**Data to examine**
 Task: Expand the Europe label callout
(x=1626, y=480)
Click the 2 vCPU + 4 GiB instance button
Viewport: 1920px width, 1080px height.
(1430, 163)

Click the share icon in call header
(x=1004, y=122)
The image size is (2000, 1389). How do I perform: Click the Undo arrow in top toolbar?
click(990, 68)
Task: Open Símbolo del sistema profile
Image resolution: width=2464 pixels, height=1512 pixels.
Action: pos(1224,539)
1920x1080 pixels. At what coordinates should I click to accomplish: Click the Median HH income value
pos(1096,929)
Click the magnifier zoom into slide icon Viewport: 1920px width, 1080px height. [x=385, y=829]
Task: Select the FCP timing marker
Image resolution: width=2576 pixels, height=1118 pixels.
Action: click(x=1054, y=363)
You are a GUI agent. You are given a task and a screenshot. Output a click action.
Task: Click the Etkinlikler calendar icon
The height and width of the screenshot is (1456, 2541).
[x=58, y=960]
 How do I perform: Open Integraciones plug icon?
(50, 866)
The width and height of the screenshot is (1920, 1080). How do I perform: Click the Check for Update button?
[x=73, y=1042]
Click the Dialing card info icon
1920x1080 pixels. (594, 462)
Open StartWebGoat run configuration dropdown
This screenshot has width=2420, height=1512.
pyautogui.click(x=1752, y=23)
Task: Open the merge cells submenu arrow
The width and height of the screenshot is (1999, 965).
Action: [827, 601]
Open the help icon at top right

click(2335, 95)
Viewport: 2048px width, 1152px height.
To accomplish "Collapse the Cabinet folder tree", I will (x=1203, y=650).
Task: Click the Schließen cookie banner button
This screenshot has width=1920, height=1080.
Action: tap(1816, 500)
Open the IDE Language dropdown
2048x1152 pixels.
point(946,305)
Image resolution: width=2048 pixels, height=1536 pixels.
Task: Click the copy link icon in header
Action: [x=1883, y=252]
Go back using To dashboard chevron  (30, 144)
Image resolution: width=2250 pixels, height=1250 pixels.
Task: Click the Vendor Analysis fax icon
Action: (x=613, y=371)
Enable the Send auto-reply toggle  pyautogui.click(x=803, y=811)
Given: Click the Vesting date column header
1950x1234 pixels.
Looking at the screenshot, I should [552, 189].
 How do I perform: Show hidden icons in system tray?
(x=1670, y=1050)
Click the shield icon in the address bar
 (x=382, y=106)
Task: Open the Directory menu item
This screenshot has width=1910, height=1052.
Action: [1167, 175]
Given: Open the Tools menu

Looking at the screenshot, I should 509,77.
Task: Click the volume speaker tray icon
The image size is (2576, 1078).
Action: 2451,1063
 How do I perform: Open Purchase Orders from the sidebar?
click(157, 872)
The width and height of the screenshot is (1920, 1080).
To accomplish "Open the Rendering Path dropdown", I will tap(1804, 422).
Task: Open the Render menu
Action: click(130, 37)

**Exercise brief**
Go through the material and set every line down again exactly.

**Result of the task**
 Task: Expand the Europe label callout
(x=1626, y=480)
Click the 2 vCPU + 4 GiB instance button
Viewport: 1920px width, 1080px height.
(1430, 163)

Click the share icon in call header
(x=1004, y=122)
The image size is (2000, 1389). How do I perform: Click the Undo arrow in top toolbar?
click(990, 68)
Task: Open Símbolo del sistema profile
Image resolution: width=2464 pixels, height=1512 pixels.
Action: pos(1224,539)
1920x1080 pixels. At what coordinates should I click to accomplish: Click the Median HH income value
pos(1096,929)
Click the magnifier zoom into slide icon Viewport: 1920px width, 1080px height. [x=385, y=829]
Task: Select the FCP timing marker
Image resolution: width=2576 pixels, height=1118 pixels.
Action: click(x=1054, y=363)
You are a GUI agent. You are given a task and a screenshot. Output a click action.
Task: Click the Etkinlikler calendar icon
The height and width of the screenshot is (1456, 2541).
[x=58, y=960]
 How do I perform: Open Integraciones plug icon?
(50, 866)
The width and height of the screenshot is (1920, 1080). How do I perform: Click the Check for Update button?
[x=73, y=1042]
Click the Dialing card info icon
1920x1080 pixels. (594, 462)
Open StartWebGoat run configuration dropdown
This screenshot has width=2420, height=1512.
pyautogui.click(x=1752, y=23)
Task: Open the merge cells submenu arrow
The width and height of the screenshot is (1999, 965).
Action: [827, 601]
Open the help icon at top right

click(2335, 95)
Viewport: 2048px width, 1152px height.
To accomplish "Collapse the Cabinet folder tree", I will (x=1203, y=650).
Task: Click the Schließen cookie banner button
This screenshot has width=1920, height=1080.
Action: tap(1816, 500)
Open the IDE Language dropdown
2048x1152 pixels.
point(946,305)
Image resolution: width=2048 pixels, height=1536 pixels.
Task: Click the copy link icon in header
Action: [x=1883, y=252]
Go back using To dashboard chevron  (30, 144)
Image resolution: width=2250 pixels, height=1250 pixels.
Task: Click the Vendor Analysis fax icon
Action: (x=613, y=371)
Enable the Send auto-reply toggle  pyautogui.click(x=803, y=811)
Given: Click the Vesting date column header
1950x1234 pixels.
Looking at the screenshot, I should [552, 189].
 How do I perform: Show hidden icons in system tray?
(x=1670, y=1050)
Click the shield icon in the address bar
 (x=382, y=106)
Task: Open the Directory menu item
This screenshot has width=1910, height=1052.
Action: [1167, 175]
Given: Open the Tools menu

Looking at the screenshot, I should 509,77.
Task: Click the volume speaker tray icon
The image size is (2576, 1078).
Action: 2451,1063
 How do I perform: Open Purchase Orders from the sidebar?
click(157, 872)
The width and height of the screenshot is (1920, 1080).
To accomplish "Open the Rendering Path dropdown", I will tap(1804, 422).
Task: Open the Render menu
Action: click(130, 37)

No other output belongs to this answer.